(Data for review)

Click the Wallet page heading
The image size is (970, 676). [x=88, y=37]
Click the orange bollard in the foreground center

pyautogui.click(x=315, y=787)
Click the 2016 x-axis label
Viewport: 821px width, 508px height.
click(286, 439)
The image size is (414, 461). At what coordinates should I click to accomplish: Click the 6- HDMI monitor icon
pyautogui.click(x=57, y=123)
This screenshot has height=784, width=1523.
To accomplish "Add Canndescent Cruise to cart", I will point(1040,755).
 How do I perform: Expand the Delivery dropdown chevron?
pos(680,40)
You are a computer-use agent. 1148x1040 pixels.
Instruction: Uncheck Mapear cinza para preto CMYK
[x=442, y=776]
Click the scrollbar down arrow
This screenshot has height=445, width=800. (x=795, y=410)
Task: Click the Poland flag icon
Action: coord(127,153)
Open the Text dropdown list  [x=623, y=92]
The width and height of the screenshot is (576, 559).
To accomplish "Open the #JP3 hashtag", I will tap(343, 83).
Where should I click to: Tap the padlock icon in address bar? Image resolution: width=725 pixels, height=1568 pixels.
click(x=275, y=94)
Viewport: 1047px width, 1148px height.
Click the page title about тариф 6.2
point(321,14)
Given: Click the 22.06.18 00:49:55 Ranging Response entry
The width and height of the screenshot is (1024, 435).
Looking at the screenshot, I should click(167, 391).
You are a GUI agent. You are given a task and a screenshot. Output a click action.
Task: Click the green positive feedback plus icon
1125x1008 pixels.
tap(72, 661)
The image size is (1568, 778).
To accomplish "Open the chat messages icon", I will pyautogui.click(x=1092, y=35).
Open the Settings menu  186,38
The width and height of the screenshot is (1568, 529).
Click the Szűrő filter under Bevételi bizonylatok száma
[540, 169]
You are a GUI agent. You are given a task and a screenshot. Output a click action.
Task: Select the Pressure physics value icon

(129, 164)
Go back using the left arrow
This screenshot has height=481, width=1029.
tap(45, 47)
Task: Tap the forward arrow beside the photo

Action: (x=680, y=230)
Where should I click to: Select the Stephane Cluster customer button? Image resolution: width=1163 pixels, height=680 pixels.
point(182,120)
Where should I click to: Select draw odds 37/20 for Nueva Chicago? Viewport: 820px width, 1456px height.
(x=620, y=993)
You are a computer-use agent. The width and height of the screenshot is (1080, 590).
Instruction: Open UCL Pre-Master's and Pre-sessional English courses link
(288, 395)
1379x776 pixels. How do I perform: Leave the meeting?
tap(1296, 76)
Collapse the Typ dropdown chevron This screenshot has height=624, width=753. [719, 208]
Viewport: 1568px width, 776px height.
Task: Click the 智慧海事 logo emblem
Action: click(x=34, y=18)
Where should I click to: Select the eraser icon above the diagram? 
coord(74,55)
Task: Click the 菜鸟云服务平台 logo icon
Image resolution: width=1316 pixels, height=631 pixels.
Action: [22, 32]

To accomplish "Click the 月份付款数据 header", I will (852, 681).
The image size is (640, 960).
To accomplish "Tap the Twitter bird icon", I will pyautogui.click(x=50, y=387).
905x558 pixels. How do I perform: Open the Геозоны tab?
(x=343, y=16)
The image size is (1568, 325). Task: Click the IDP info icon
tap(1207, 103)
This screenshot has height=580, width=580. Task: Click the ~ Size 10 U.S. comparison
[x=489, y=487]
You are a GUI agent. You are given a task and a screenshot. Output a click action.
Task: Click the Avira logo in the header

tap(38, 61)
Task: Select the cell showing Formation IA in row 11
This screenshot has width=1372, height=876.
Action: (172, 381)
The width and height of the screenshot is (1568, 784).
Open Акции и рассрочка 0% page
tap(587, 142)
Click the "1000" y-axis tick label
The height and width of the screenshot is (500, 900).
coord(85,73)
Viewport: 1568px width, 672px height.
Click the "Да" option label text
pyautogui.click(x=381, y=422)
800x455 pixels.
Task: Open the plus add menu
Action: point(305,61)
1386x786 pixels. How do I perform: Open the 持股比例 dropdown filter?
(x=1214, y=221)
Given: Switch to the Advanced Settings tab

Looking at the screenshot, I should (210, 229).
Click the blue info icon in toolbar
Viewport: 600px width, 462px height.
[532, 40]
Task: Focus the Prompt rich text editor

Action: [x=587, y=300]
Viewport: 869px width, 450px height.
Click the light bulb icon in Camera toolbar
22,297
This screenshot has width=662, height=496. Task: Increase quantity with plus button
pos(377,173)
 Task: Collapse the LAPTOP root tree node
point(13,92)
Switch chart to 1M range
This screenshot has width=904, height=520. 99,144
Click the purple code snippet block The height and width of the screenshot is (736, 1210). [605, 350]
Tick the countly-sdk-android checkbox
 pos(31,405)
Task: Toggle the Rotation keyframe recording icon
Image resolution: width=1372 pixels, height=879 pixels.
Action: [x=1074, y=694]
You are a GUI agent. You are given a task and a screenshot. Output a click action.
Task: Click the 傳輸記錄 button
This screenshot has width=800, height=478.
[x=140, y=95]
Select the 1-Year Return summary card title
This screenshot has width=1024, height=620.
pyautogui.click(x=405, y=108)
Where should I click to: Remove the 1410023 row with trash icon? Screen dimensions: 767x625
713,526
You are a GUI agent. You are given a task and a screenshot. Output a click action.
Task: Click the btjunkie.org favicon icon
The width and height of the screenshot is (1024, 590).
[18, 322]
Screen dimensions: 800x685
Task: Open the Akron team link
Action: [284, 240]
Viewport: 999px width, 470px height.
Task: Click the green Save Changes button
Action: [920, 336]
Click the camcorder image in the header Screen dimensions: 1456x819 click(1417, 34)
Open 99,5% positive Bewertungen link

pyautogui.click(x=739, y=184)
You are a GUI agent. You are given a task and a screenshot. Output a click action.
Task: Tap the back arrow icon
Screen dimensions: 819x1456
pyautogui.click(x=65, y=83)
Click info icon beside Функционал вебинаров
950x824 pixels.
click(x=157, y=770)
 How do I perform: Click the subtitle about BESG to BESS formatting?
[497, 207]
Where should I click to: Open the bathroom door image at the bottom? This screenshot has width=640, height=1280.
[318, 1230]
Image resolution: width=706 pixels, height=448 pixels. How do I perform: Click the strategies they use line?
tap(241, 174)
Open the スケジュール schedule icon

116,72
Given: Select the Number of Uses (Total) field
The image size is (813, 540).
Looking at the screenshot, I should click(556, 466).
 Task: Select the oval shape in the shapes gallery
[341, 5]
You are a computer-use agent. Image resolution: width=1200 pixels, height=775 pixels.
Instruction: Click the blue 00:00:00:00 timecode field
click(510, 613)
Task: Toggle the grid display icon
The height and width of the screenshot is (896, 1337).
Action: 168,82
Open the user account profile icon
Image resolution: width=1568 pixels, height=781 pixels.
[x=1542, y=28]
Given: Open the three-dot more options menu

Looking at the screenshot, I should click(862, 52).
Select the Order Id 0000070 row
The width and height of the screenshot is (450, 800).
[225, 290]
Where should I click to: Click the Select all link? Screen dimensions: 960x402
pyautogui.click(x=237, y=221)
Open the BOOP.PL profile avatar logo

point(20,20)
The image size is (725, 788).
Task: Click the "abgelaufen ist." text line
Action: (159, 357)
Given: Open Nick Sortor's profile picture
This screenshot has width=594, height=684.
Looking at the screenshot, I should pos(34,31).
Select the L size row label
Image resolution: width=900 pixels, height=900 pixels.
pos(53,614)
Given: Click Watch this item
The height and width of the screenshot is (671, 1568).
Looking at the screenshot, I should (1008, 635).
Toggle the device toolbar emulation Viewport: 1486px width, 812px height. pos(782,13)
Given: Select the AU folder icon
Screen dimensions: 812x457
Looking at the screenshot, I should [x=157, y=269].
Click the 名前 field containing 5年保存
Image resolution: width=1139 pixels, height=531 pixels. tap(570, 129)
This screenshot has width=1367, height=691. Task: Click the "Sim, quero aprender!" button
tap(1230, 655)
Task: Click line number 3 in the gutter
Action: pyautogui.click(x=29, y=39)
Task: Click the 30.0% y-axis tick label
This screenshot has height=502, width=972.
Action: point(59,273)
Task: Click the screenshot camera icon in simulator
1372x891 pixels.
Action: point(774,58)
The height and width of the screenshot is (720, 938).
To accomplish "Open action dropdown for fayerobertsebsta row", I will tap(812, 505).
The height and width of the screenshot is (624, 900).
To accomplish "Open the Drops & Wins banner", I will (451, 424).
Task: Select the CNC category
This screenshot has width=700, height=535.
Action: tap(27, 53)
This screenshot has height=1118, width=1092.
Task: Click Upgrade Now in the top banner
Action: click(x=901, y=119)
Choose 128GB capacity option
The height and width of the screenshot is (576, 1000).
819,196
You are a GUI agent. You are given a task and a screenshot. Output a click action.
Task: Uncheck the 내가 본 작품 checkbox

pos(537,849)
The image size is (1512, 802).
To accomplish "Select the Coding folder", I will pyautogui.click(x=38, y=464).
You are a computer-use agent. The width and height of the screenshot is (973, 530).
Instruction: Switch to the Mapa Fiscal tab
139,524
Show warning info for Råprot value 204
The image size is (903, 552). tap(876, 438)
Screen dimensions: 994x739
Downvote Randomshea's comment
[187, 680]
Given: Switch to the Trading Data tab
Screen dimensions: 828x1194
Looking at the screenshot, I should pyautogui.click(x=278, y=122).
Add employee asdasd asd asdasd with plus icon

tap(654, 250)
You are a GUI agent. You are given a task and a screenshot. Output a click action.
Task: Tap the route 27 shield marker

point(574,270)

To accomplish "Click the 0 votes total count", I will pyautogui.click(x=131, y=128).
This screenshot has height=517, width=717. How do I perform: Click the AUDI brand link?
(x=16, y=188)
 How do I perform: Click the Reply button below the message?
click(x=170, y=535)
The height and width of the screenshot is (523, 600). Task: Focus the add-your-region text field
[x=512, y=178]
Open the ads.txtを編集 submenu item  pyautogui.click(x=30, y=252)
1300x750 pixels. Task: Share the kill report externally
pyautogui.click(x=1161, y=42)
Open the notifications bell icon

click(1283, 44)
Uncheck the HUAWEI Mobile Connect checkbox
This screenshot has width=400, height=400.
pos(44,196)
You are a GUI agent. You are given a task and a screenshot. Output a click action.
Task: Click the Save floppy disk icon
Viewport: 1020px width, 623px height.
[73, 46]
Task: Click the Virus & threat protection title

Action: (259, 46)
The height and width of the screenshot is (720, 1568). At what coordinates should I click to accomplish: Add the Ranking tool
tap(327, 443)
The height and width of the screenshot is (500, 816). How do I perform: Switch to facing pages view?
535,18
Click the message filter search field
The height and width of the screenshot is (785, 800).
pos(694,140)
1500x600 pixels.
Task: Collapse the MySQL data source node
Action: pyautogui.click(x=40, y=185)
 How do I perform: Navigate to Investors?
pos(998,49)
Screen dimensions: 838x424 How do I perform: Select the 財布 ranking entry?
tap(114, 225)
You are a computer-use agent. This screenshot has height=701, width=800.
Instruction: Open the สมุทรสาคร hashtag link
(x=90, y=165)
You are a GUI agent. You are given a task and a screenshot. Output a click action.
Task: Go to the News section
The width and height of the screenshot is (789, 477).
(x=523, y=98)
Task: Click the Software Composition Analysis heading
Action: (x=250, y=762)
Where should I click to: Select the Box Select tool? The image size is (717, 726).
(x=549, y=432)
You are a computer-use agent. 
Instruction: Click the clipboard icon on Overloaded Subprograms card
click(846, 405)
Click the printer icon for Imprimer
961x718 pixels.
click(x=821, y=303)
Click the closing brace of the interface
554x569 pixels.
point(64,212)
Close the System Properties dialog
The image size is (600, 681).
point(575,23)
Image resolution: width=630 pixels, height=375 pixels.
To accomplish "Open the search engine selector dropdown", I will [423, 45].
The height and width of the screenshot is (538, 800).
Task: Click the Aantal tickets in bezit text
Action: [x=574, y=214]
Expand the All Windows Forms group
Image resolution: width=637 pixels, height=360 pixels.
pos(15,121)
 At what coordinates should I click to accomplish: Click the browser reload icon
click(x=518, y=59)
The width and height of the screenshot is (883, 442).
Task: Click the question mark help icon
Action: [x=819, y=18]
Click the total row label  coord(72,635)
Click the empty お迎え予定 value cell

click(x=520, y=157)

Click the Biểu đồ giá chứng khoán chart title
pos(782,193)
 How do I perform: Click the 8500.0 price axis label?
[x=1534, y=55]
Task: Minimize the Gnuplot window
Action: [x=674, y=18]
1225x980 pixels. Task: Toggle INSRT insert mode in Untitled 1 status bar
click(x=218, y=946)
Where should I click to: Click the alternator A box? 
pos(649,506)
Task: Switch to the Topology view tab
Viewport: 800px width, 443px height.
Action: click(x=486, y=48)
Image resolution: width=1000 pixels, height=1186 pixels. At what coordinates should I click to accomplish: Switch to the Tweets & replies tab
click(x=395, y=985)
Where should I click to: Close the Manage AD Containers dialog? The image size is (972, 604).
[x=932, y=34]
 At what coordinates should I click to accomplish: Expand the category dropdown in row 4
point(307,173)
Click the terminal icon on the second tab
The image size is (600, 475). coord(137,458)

(End Data for review)

> _How to complete this task_: Please reproduce exactly the lines above, beginning with the first and ending with the line that contains "Go back using the left arrow", and include nothing outside that range.

> _Output below_:
Click the Wallet page heading
The image size is (970, 676). [x=88, y=37]
Click the orange bollard in the foreground center

pyautogui.click(x=315, y=787)
Click the 2016 x-axis label
Viewport: 821px width, 508px height.
click(286, 439)
The image size is (414, 461). At what coordinates should I click to accomplish: Click the 6- HDMI monitor icon
pyautogui.click(x=57, y=123)
This screenshot has height=784, width=1523.
To accomplish "Add Canndescent Cruise to cart", I will point(1040,755).
 How do I perform: Expand the Delivery dropdown chevron?
pos(680,40)
You are a computer-use agent. 1148x1040 pixels.
Instruction: Uncheck Mapear cinza para preto CMYK
[x=442, y=776]
Click the scrollbar down arrow
This screenshot has height=445, width=800. (x=795, y=410)
Task: Click the Poland flag icon
Action: coord(127,153)
Open the Text dropdown list  [x=623, y=92]
The width and height of the screenshot is (576, 559).
To accomplish "Open the #JP3 hashtag", I will tap(343, 83).
Where should I click to: Tap the padlock icon in address bar? Image resolution: width=725 pixels, height=1568 pixels.
click(x=275, y=94)
Viewport: 1047px width, 1148px height.
Click the page title about тариф 6.2
point(321,14)
Given: Click the 22.06.18 00:49:55 Ranging Response entry
The width and height of the screenshot is (1024, 435).
Looking at the screenshot, I should click(167, 391).
You are a GUI agent. You are given a task and a screenshot. Output a click action.
Task: Click the green positive feedback plus icon
1125x1008 pixels.
tap(72, 661)
The image size is (1568, 778).
To accomplish "Open the chat messages icon", I will pyautogui.click(x=1092, y=35).
Open the Settings menu  186,38
The width and height of the screenshot is (1568, 529).
Click the Szűrő filter under Bevételi bizonylatok száma
[540, 169]
You are a GUI agent. You are given a task and a screenshot. Output a click action.
Task: Select the Pressure physics value icon

(129, 164)
Go back using the left arrow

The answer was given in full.